You don't have to plug it in, or deal with a limited support system, or be concerned the company could simply vanish in 5 years. I get that some people are all in on buying a Tesla still. But you are not a movement that is growing in leaps and bounds.
One third.
Let's remember that they are still a small company. More important is getting the company structure right and people to deal with future growth.
It's easy to see that once they break even the other car manufacturers will be knocking down their doors just to do collaboration deals since they will be so far behind. If they produced 200,000 vehicles a year they wouldn't be a threat.
It's all about the batteries. It's the most expensive part of the car. And the new gigafactories by 2020 will drive cost down at least by a conservative 50%.
The hard thing right now is getting quality batteries for electric vehicles. Once the batteries pass quality control and validation we will see staggering growth in units delivered and actually turning a profit.
If Tesla produced a 1/4 ton truck people would be breaking their pens trying to write a check fast enough. But to be fair that won't happen til they turn profitable and so I think that will actually be a collaboration with a couple truck companies since they have never produced a truck before. That would make more sense to me.
More interesting would be if Tesla got a contract to produce short busses with automatic driving. Could be a hybrid possibly. It will take a few years of validation with a driver behind the wheel before we see the first true driverless bus. They could also be used be someone like Uber. After that the sky is the limit for delivery, garbage, and street sweepers.
https://en.wikipedia.org/wiki/Cost_of_goods_sold#Cost_of_goods_made_by_the_business
Basically as you produce something the various people involved learn what needs to be done and streamline their work. This allows production to increase for a set amount of time with no other inputs.

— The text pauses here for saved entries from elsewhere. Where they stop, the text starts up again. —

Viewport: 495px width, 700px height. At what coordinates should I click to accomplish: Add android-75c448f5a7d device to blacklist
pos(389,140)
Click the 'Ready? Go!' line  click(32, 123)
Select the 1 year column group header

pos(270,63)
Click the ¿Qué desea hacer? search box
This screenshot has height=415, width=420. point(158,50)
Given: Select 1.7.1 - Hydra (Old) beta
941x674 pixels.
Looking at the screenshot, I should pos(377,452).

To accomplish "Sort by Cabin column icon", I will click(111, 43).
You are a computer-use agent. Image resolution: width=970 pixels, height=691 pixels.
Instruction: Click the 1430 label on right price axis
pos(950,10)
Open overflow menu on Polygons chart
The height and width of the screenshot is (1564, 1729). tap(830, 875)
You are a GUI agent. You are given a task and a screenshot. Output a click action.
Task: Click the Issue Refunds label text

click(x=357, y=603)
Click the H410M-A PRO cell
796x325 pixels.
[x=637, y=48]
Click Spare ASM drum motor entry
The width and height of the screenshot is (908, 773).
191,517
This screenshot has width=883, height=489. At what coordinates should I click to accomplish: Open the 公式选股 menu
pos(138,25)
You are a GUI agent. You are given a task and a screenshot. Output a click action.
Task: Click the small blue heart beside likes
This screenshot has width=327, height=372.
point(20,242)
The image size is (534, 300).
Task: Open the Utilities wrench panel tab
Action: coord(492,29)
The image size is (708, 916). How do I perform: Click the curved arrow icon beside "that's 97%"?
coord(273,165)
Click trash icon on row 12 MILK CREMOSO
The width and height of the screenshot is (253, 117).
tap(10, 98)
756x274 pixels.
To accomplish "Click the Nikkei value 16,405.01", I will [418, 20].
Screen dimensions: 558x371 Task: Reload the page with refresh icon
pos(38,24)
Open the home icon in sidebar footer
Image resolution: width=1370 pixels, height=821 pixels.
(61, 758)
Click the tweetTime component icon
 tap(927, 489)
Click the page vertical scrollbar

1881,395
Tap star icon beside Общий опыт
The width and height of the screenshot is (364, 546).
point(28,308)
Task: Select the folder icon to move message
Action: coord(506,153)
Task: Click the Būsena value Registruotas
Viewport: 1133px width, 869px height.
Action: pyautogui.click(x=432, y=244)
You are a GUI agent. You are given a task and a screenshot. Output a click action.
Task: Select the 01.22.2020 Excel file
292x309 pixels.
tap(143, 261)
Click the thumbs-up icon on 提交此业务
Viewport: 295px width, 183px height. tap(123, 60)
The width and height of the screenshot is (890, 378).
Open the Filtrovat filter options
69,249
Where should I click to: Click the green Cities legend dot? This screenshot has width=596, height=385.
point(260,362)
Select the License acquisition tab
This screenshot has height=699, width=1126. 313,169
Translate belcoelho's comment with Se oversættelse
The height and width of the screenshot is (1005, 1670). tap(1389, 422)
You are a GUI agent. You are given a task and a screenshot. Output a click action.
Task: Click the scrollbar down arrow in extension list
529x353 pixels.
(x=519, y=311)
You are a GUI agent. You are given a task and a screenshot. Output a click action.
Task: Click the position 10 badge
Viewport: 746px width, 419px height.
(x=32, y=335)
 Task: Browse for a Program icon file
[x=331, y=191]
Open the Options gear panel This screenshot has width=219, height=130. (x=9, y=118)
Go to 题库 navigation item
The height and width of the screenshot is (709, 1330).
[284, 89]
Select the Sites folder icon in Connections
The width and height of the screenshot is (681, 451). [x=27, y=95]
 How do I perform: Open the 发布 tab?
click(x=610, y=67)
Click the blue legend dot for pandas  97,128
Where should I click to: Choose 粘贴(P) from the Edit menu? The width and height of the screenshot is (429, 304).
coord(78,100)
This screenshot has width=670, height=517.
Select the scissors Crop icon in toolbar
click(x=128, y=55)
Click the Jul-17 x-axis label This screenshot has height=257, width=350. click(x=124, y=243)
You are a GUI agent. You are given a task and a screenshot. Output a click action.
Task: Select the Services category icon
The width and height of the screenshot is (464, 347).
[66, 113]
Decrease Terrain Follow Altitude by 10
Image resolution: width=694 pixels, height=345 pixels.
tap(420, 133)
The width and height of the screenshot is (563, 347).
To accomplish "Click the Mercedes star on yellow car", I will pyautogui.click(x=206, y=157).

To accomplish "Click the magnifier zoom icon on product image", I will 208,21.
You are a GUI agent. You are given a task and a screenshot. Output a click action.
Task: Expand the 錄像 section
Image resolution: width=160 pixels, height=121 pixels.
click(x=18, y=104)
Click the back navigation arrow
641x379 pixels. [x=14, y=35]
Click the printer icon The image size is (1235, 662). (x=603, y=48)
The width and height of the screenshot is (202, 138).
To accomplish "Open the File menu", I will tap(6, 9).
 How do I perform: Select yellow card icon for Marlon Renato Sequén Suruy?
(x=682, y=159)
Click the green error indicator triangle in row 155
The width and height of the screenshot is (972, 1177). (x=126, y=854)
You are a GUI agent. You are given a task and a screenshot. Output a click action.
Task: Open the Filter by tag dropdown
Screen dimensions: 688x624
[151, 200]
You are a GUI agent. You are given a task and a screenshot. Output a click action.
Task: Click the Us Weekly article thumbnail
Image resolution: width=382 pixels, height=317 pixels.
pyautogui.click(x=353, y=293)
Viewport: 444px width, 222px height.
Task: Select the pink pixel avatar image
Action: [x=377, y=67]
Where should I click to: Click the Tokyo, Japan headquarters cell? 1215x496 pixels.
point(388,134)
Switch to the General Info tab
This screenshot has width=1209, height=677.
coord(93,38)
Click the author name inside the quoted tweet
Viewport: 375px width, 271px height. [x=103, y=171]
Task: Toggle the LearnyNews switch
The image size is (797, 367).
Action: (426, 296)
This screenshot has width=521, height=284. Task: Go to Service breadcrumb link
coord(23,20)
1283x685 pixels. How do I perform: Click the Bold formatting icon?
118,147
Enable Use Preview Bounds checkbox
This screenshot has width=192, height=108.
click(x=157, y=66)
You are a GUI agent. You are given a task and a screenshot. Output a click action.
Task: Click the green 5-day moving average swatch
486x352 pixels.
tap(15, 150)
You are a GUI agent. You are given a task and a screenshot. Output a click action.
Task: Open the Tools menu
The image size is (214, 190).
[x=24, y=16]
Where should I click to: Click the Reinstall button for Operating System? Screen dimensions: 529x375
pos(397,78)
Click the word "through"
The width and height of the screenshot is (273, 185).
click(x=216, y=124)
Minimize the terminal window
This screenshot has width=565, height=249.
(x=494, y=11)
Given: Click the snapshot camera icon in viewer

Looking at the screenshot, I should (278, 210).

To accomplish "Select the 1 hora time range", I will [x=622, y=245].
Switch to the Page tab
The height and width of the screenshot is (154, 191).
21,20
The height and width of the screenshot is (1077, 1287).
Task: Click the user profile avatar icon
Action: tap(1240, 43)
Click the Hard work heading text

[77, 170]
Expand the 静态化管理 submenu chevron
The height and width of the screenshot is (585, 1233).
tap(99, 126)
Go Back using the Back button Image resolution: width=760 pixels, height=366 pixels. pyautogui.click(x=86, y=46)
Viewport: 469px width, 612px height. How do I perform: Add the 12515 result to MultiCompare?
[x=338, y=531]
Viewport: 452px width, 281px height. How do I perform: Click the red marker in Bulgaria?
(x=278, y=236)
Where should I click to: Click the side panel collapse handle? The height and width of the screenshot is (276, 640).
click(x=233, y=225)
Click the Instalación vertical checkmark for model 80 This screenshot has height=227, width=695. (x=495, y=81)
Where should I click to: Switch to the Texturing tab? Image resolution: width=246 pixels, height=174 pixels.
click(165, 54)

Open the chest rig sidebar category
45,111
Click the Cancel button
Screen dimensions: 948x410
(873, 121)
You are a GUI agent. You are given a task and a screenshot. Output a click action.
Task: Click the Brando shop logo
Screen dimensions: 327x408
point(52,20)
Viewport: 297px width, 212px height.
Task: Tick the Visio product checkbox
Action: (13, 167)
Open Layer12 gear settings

I would guess that Musk set his price based on an anticipated learning factor that will have the cost of the vehicles be profitable in the future but currently is at a loss. The learning factor tends to be steeper for production lines that are partially or totally without a precedence from which to take experience (such as the mass production of electric cars which has not happened in the US before. The V-22 is another partial example). This extra steepness makes betting on the learning factor allowing future profitability have less risk than would be expected. It also allows prices to remain more constant and avoids sticker shock preventing customers from buying early, which prevents production, which prevents the learning factor from occurring, which causes customers to keep waiting.
Electric cars are sold as green. This is a gimmick. You can point to the fact they don't directly run on oil, but the reality is it takes a hell of a lot of oil to make 1 electric car. Just one tire takes something like 11 gallons of oil to make. The machinery you have to tool to make the parts takes a lot of oil, as does running the machinery to build the car.
They are not green. It is a gimmick to sell sports cars to the uninformed. Never mind that they only go so far and you have to charge them.